5. Why will not study alone make one a minister?
5 While it is true that careful study and preparation are desirable for taking in good instructive material, good training is still a requisite, just as the intern does not perform an operation as soon as he receives his diploma. Rather, he would work with a mature doctor for a considerable length of time so as to learn to make application of this theoretical knowledge that he had acquired through earlier study. So it is with a minister. He receives training by accompanying mature ministers, and in that way makes progress, so he can become an efficient doer of the word. He will soon develop in his door-to-door ministry just like the first-century Christians did, and then he will be able to follow through and carry out the next aspect of the ministry, calling on people in their homes where interest has been found, and ultimately develop home Bible studies.
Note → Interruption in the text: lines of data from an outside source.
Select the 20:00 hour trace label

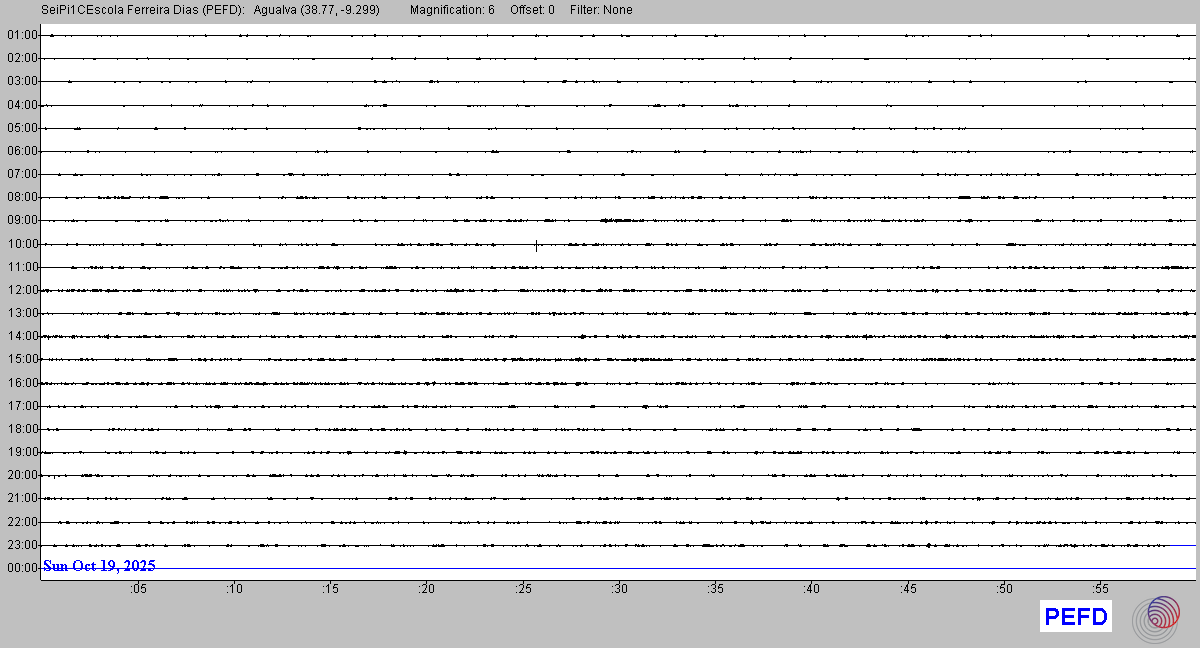pyautogui.click(x=22, y=475)
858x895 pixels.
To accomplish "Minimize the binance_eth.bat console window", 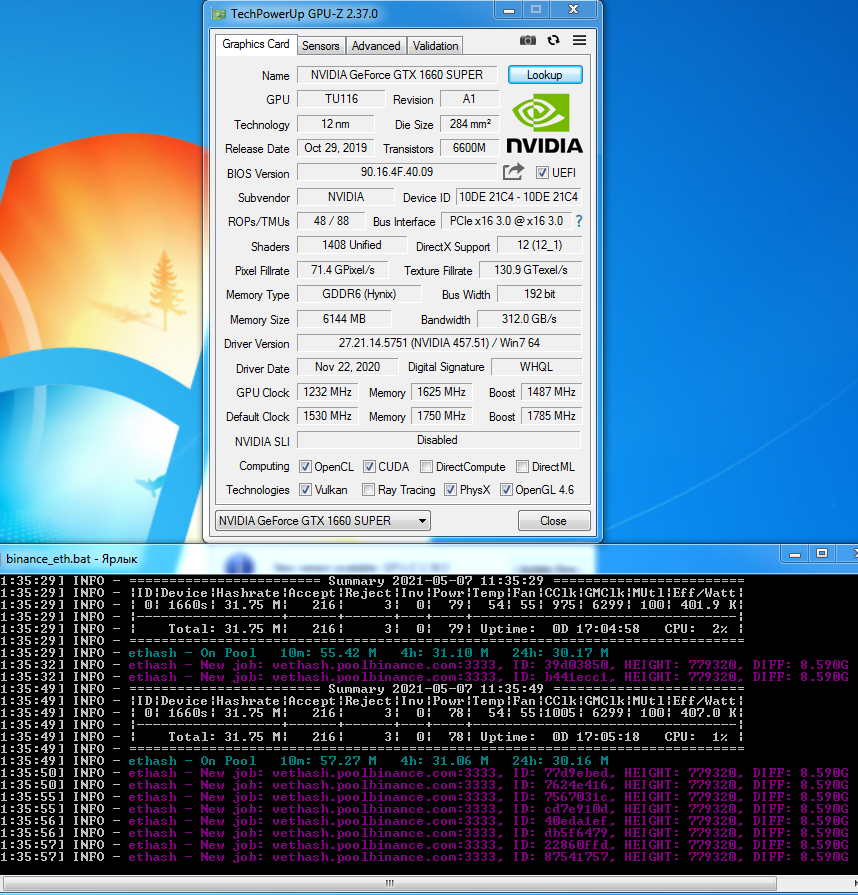I will [x=796, y=552].
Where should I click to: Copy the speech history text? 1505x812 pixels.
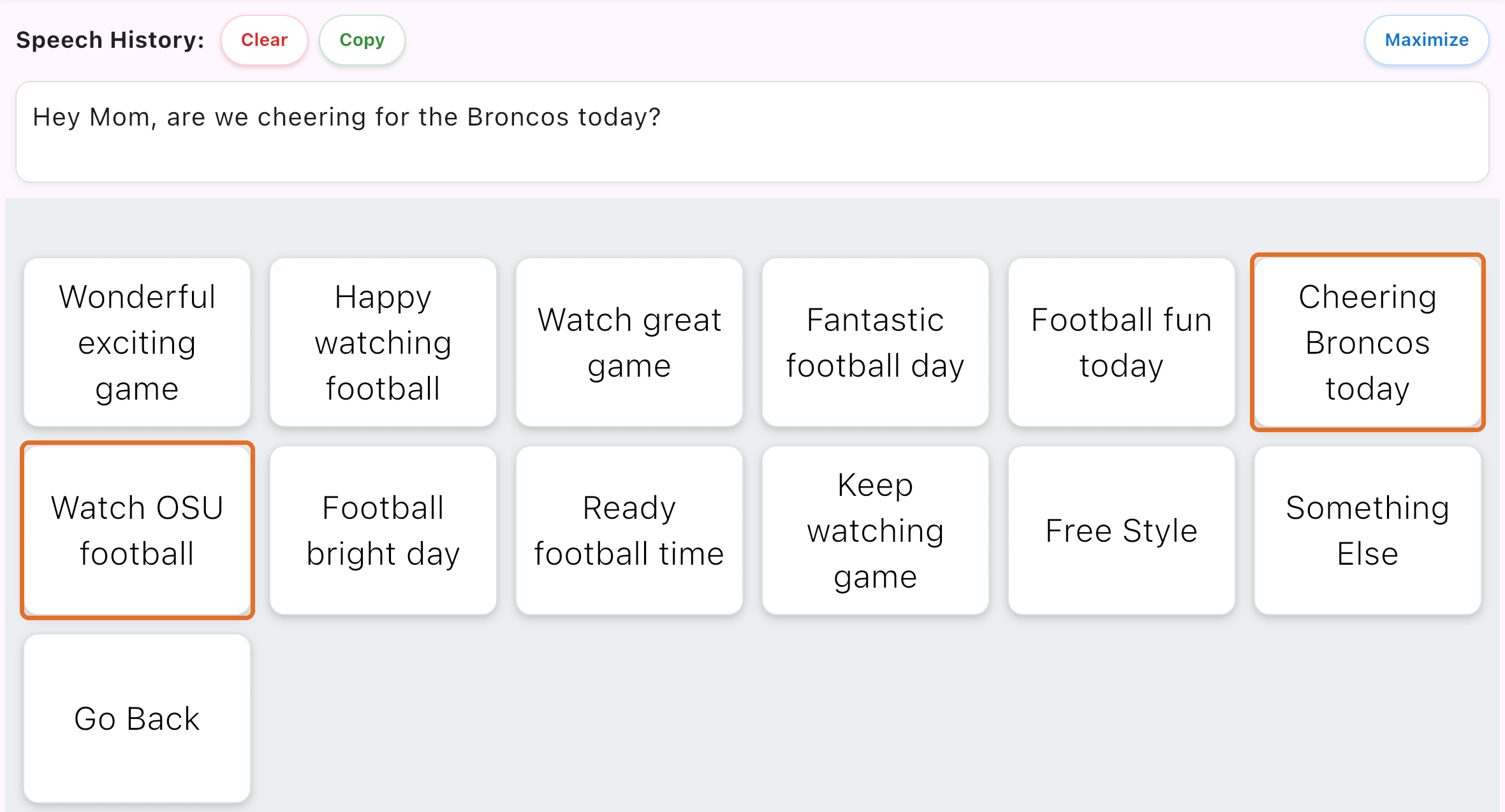click(x=362, y=40)
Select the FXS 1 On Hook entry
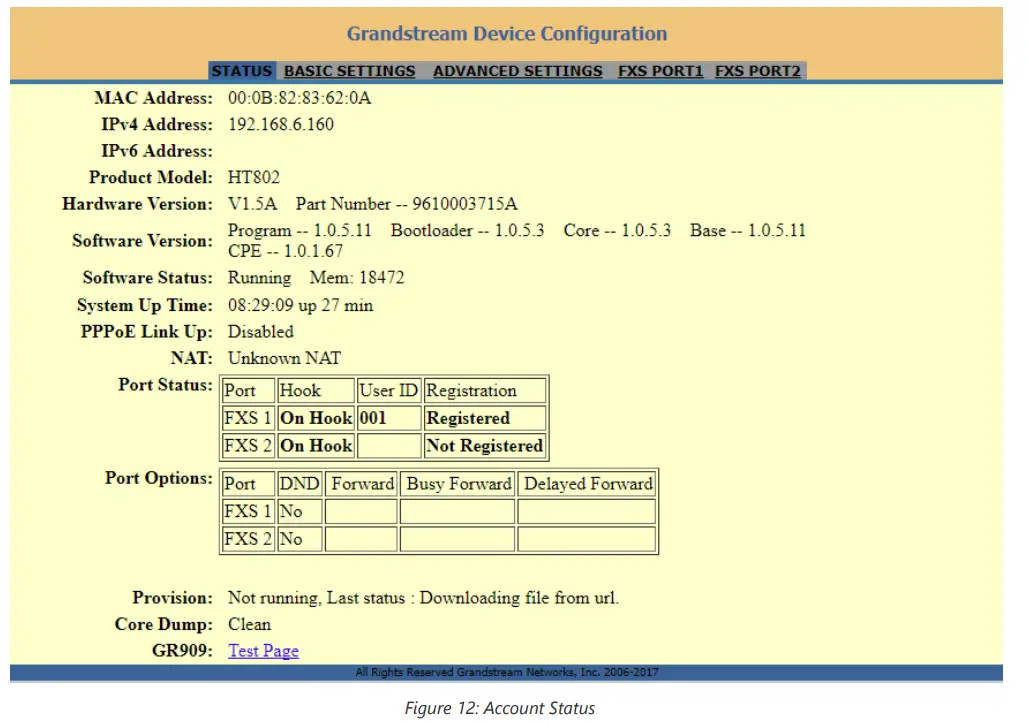Image resolution: width=1028 pixels, height=722 pixels. pyautogui.click(x=315, y=418)
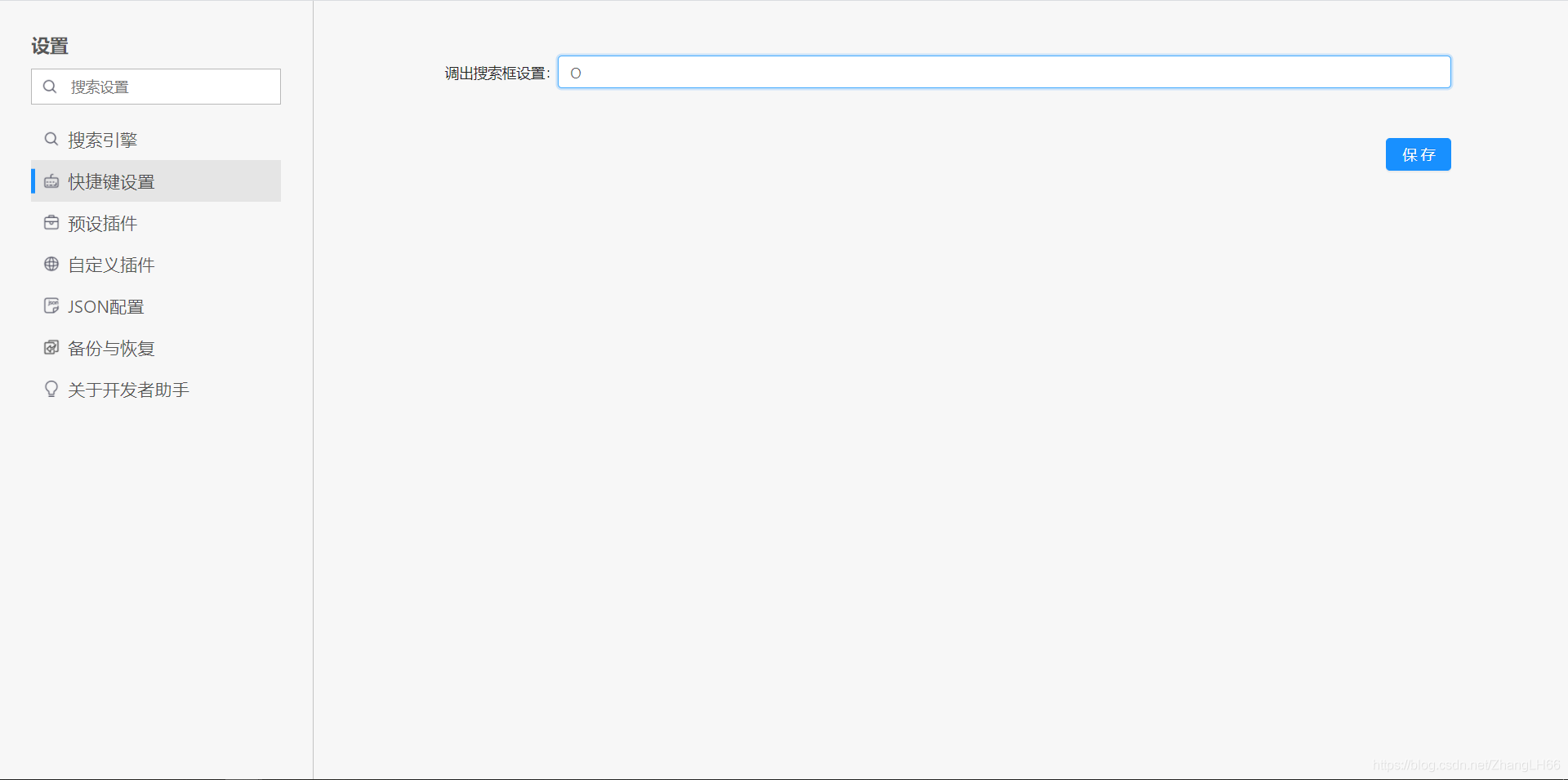Image resolution: width=1568 pixels, height=780 pixels.
Task: Open the 自定义插件 settings page
Action: (111, 265)
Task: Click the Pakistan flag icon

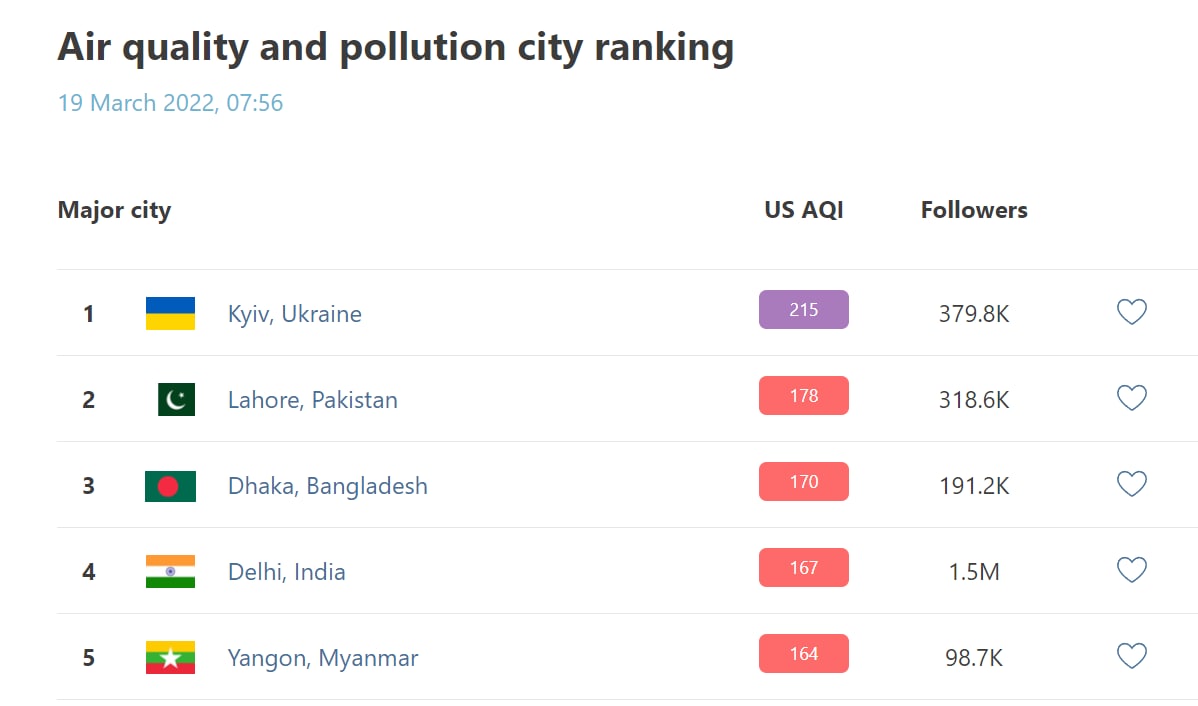Action: pos(176,400)
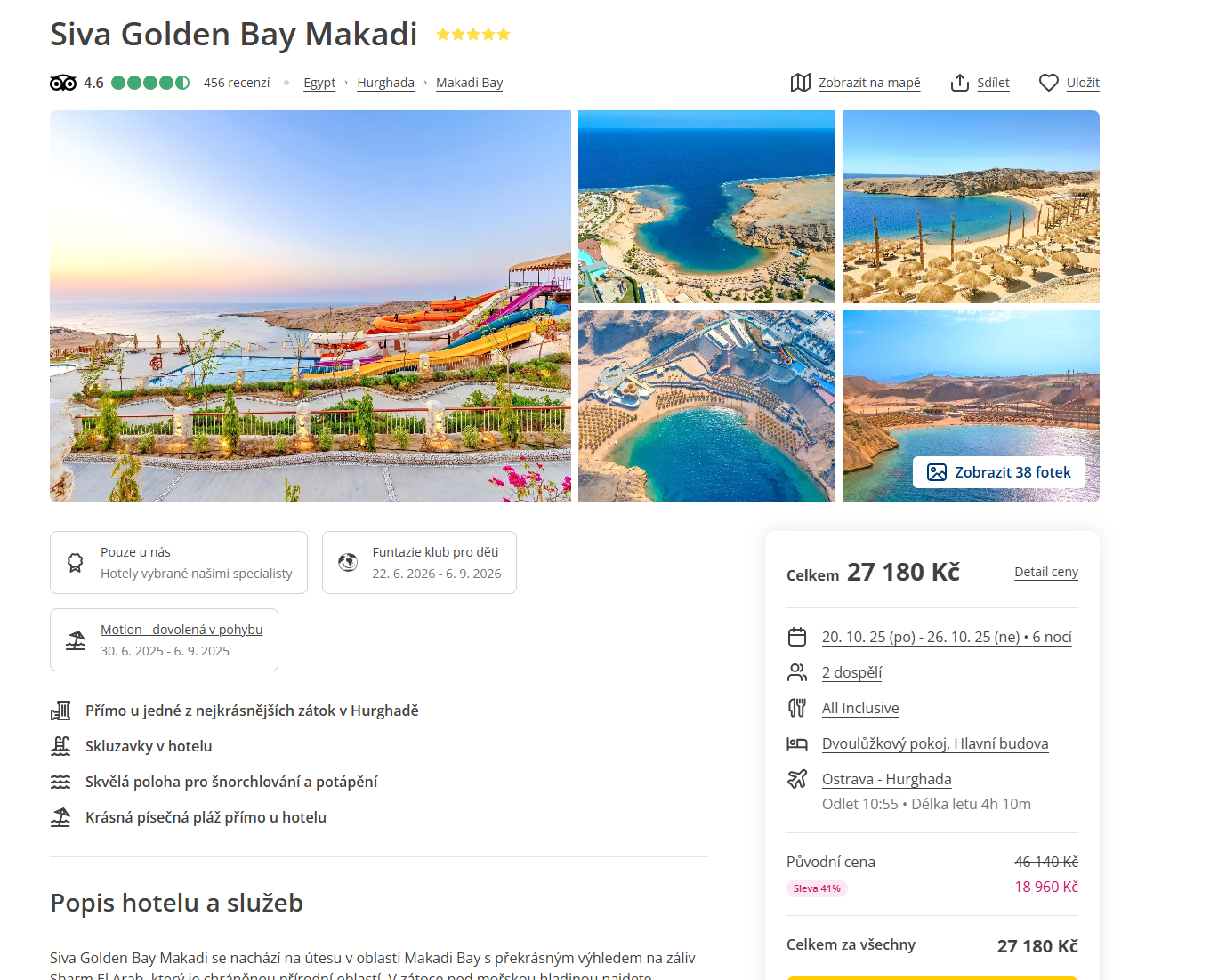
Task: Click the fork and knife meal icon
Action: [x=797, y=708]
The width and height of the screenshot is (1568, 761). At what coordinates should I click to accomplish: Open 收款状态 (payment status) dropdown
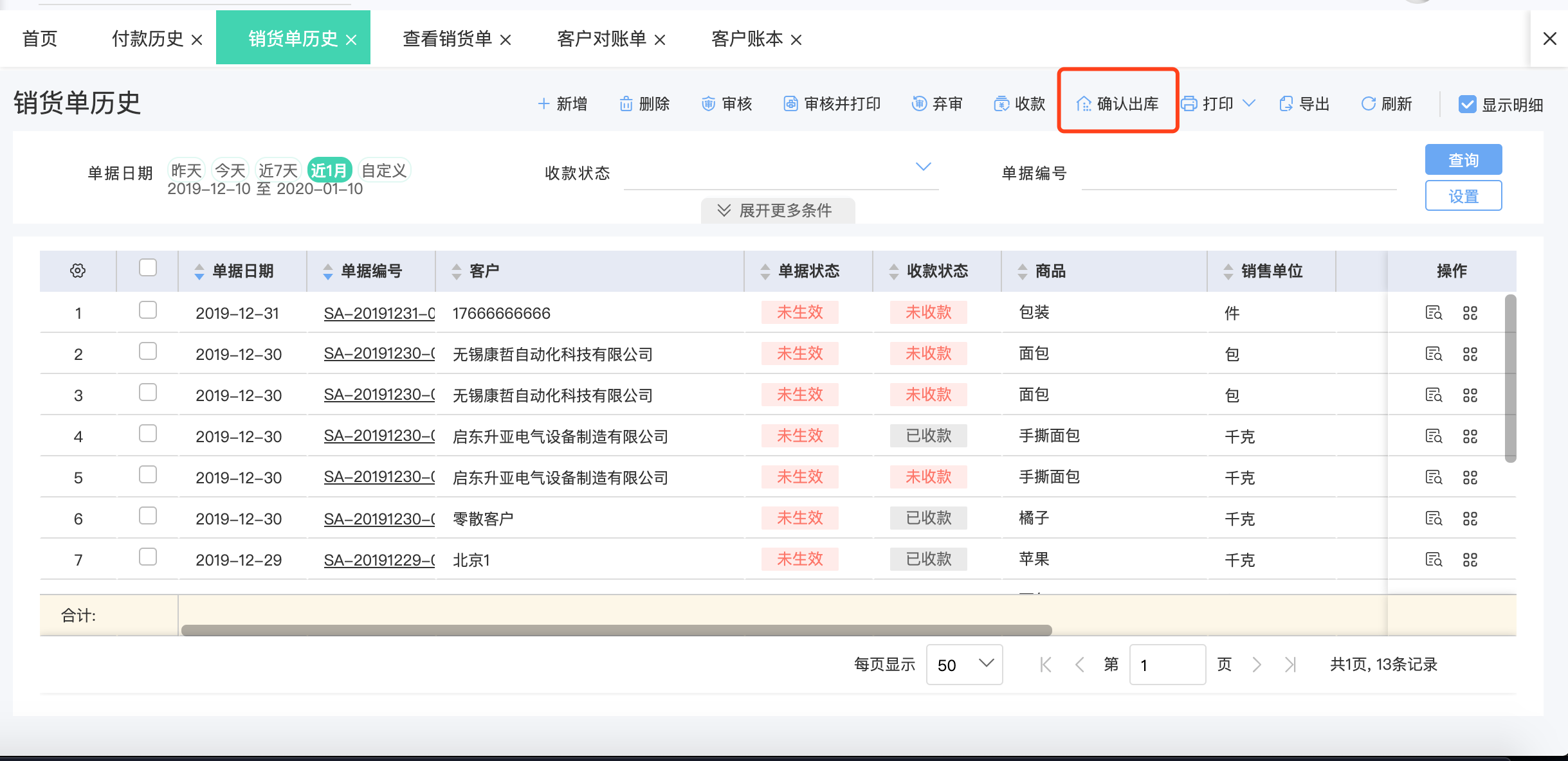pos(920,167)
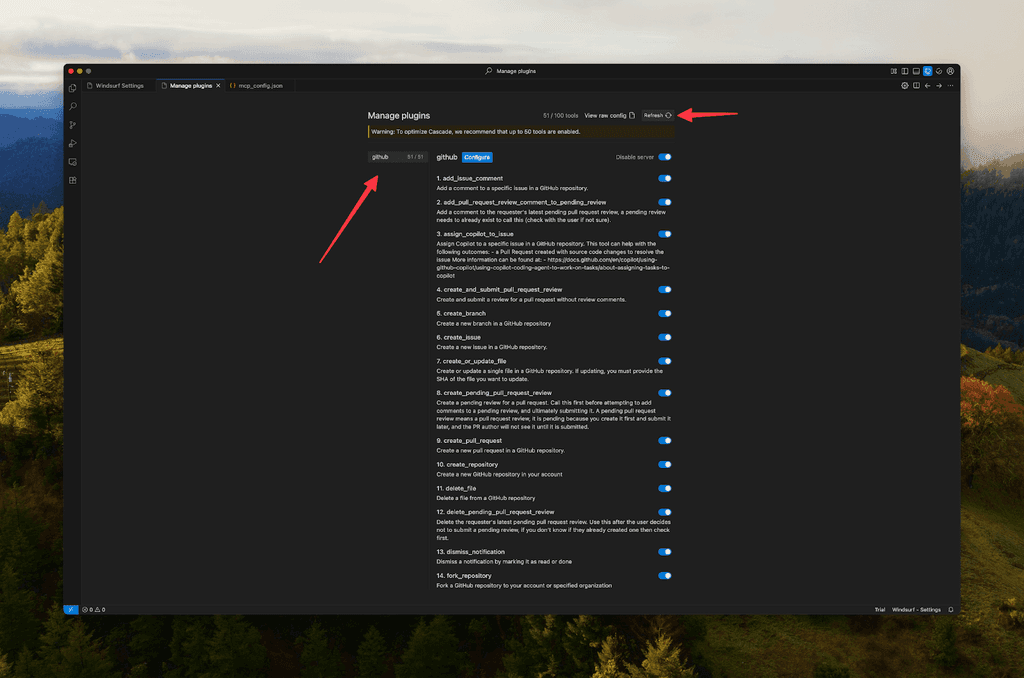Disable the add_issue_comment tool

coord(665,178)
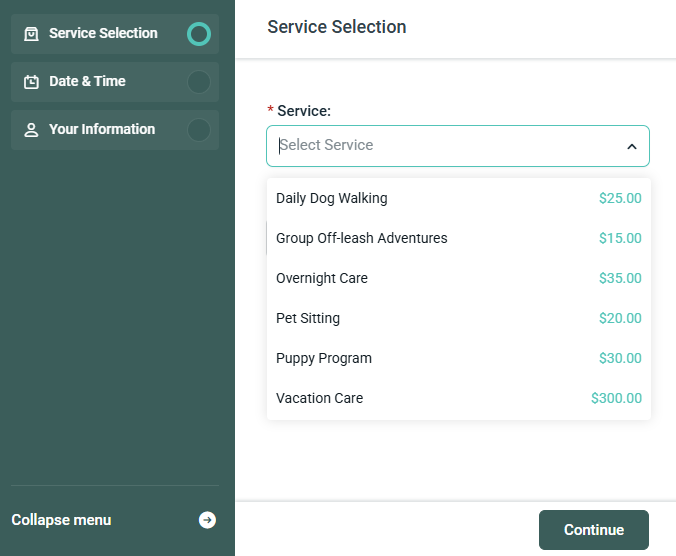
Task: Click inside the Select Service input field
Action: coord(440,146)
6. (a) How may one measure one’s own maturing progress? (b) What will the mature minister continue to do?
6 In his pursuit of maturity, the new minister should have good balance in his ministerial work. When such development has been gained, the individual does not stop at this point, because, as he matures to the extent that he can assist others, he will gladly share in the maturing process of others as well. He will be alert, then, examining his teaching ability in regard to the new person that he is assisting or training, to be assured that he is setting the proper example and gives adequate counsel to the other person so that, in turn, he can likewise gain maturity. It brings satisfaction and joy to one’s heart when he can help others and observe the molding of the new minister as clay in the potter’s hand. This genuinely mature minister and teacher, then, when he has attained that point, will go out of his way to assist new ones in field ministry, in study, in answering Bible questions, and every other way that he can that will be upbuilding. There is nothing so rewarding and gratifying as to observe the bond of love that develops between the one instructing and the one receiving such assistance. It is this closeness of brotherhood that has a ring of permanency in it.
MATURITY IN MEN
7. (a) What does the Bible have to say about maturity? (b) How will the “full-grown man” guard his conduct?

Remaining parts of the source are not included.